What would McGranery do about corruption in Government? "Clean it out and get rid of it . . . Weed out and fire any incompetent, disloyal or dishonest employee . . . Easy as pie." With McCarran's help, he brushed off, as mere feuding, some caustic testimony leveled at him by his Philadelphia enemy and fellow Democrat District Attorney Richardson Dilworth. (Said Dilworth of McGranery: "He would be most political . . . Anything would go for his political friends, anything to garrote his political enemies.")

"Sacred Right." The really painful area of probing concerned the constitutional issues raised by Harry Truman's seizure of the steel mills.

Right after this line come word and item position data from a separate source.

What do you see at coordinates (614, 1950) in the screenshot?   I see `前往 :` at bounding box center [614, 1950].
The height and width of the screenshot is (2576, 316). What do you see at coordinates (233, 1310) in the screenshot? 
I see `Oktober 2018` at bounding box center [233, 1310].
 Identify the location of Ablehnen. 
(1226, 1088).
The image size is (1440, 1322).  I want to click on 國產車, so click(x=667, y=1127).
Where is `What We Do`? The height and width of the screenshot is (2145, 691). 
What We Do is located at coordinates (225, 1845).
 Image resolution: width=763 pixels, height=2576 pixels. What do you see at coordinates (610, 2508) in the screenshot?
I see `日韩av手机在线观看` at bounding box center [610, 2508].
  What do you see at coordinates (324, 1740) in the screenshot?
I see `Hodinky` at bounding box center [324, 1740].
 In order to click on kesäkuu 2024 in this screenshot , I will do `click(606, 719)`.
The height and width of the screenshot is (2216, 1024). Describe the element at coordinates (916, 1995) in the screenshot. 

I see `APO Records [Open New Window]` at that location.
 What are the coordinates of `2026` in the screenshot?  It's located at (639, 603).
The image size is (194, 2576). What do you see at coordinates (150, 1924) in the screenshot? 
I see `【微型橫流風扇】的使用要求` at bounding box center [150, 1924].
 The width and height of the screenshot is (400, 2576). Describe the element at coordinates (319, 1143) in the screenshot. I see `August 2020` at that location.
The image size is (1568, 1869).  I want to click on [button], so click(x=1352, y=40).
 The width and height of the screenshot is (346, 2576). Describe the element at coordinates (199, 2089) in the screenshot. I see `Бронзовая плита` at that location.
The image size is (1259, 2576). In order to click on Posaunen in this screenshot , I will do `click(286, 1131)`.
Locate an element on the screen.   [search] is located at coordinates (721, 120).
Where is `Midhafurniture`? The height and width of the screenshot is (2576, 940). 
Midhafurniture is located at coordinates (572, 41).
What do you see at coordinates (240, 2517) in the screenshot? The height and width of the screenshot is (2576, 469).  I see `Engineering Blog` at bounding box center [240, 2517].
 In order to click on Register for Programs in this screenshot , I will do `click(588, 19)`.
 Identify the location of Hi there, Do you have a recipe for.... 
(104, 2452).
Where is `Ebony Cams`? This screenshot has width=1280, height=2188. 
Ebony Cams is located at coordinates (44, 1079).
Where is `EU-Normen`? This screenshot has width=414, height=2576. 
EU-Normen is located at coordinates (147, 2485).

What did McGranery think of the theory of "inherent" presidential powers? The judge smiled: "A sacred right, the right to property . . ." Not satisfied, unfriendly Senators bored in: Can the President 1) proclaim an emergency, and then 2) act under that proclamation without check? McGranery thought it would be unfair to give an offhand opinion. Did McGranery agree that the Constitution is never suspended? Still smiling, long fingers folded, the judge said: It would be ridiculous for him to give an immediate answer. "It would take two weeks . . ."

McCarran whacked his gavel, stared at the witness and cautioned: "This is a government of law . . . You'd have made yourself a tower of strength if you had answered that affirmatively right off the bat." McGranery got the point. "There's no man above the law," he said.

When the Senators asked if the President could rightfully seize the oil or the rubber industry, McGranery first said no, then started qualifying, "Under extreme emergencies, the President has all power . . ." Muttered one of his questioners: "Hold on to your hats, boys, here we go again." It took another blunt McCarran warning before McGranery was finally pinned down to a flat no: the President does not have the power to seize industries. "You know and I know," he added brightly, "that you cannot take private property and maintain the American way of life. We fought too hard for those things." Rumbled Coach McCarran: "You just stay with that now and you will be all right."

"Happy, Healthy." On specific questions about the steel seizure, McCarran pointed out that, while the Supreme Court is sitting in judgment, it would be improper for Federal Judge McGranery to voice an opinion. Gratefully, McGranery observed: "I would cooperate with this Congress [to] build a very happy, healthy country. I think we are agreed against sin here, gentlemen."

Michigan's Homer Ferguson gruffed: "We can't agree on what sin is."

By 8-4 the committee approved the appointment of McGranery. Ferguson and other dissenters promised to carry their objections this week to the Senate floor.